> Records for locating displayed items
•••••

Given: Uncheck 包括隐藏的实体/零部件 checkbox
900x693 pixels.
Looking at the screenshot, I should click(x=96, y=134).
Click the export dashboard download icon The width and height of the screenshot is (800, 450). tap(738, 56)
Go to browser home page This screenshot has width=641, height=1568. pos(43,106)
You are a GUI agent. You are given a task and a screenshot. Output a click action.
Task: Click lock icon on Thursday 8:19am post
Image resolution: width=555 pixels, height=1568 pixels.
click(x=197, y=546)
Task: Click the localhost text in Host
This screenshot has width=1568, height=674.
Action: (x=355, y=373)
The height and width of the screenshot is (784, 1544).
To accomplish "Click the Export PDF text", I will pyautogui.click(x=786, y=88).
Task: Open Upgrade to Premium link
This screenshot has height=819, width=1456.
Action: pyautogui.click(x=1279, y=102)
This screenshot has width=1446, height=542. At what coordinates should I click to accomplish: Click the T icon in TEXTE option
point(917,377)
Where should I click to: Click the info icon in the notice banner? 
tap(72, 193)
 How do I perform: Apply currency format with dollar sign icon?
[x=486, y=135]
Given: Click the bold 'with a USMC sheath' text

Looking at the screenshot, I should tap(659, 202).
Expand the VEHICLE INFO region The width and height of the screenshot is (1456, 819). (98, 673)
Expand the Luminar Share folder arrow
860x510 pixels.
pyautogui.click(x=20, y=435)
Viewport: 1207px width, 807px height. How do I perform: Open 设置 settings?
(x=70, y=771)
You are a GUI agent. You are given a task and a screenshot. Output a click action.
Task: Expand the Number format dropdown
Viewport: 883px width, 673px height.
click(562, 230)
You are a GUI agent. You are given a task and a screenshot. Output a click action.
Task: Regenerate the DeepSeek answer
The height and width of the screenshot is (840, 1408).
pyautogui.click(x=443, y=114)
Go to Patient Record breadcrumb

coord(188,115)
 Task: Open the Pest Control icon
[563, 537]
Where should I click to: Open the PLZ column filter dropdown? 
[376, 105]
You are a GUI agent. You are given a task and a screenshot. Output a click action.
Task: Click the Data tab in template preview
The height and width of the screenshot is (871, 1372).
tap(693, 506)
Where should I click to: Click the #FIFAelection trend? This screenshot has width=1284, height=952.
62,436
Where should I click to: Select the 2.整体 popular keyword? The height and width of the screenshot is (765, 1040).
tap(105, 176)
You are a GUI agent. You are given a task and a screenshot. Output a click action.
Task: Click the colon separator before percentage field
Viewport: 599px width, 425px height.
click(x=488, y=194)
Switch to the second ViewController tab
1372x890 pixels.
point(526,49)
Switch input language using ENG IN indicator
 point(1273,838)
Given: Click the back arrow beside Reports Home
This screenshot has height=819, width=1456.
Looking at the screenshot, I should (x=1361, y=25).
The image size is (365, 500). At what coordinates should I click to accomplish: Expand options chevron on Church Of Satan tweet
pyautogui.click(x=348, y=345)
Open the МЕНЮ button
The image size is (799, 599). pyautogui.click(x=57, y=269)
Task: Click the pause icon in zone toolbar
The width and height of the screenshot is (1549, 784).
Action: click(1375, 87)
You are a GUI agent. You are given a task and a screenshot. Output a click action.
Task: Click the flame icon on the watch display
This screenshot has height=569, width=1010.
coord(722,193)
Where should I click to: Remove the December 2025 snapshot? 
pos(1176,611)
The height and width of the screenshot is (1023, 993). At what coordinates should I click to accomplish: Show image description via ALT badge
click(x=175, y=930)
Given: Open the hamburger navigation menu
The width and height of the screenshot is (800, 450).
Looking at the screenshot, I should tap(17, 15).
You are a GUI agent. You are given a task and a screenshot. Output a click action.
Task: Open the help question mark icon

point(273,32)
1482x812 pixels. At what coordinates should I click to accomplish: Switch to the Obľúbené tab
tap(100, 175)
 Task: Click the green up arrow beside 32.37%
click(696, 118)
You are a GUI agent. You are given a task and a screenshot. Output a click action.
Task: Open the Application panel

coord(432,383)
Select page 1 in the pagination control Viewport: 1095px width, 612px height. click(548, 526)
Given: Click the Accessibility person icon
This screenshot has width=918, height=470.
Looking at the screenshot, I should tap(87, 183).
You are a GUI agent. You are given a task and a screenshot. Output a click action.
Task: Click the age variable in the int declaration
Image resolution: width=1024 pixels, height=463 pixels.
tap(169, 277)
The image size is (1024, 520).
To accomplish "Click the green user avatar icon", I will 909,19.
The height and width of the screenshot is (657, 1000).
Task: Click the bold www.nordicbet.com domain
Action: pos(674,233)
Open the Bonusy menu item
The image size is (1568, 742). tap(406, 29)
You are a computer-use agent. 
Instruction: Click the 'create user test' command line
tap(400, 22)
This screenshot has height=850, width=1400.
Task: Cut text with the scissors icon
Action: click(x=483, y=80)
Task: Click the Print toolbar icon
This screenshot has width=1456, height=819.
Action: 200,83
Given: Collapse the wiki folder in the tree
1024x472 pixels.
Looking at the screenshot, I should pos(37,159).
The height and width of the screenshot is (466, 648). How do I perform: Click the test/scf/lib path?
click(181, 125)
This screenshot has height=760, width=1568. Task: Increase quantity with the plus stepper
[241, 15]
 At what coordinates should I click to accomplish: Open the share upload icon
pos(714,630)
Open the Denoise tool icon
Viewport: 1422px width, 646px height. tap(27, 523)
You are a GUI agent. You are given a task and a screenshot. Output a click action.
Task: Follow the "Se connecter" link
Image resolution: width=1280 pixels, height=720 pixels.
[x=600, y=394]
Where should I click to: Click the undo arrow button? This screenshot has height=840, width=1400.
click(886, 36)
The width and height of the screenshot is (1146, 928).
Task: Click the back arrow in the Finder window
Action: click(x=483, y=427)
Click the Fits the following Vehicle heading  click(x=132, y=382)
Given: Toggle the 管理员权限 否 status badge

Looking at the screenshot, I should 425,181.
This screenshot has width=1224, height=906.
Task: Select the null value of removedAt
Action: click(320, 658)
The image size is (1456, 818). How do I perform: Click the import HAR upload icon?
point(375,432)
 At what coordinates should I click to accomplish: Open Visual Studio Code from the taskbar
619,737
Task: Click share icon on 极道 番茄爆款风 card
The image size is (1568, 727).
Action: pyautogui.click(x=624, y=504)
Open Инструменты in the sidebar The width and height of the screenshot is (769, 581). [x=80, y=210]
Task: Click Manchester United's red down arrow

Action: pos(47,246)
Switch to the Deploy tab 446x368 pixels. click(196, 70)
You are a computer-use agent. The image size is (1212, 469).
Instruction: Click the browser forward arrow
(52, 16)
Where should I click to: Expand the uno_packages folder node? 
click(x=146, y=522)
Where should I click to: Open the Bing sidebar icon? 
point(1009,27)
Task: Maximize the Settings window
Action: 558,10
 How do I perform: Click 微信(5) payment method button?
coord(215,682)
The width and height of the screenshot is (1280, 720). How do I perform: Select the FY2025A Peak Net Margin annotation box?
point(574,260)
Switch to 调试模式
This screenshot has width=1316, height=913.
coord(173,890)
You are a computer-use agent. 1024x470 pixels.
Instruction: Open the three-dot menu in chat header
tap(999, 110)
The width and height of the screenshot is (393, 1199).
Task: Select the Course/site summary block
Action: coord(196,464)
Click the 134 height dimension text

•••••

> WHAT IS EXPECTED
Give back, word for word, every line from the beginning of the records through the line containing "click(x=197, y=546)".

> TASK ANSWER
Given: Uncheck 包括隐藏的实体/零部件 checkbox
900x693 pixels.
Looking at the screenshot, I should click(x=96, y=134).
Click the export dashboard download icon The width and height of the screenshot is (800, 450). tap(738, 56)
Go to browser home page This screenshot has width=641, height=1568. pos(43,106)
You are a GUI agent. You are given a task and a screenshot. Output a click action.
Task: Click lock icon on Thursday 8:19am post
Image resolution: width=555 pixels, height=1568 pixels.
click(x=197, y=546)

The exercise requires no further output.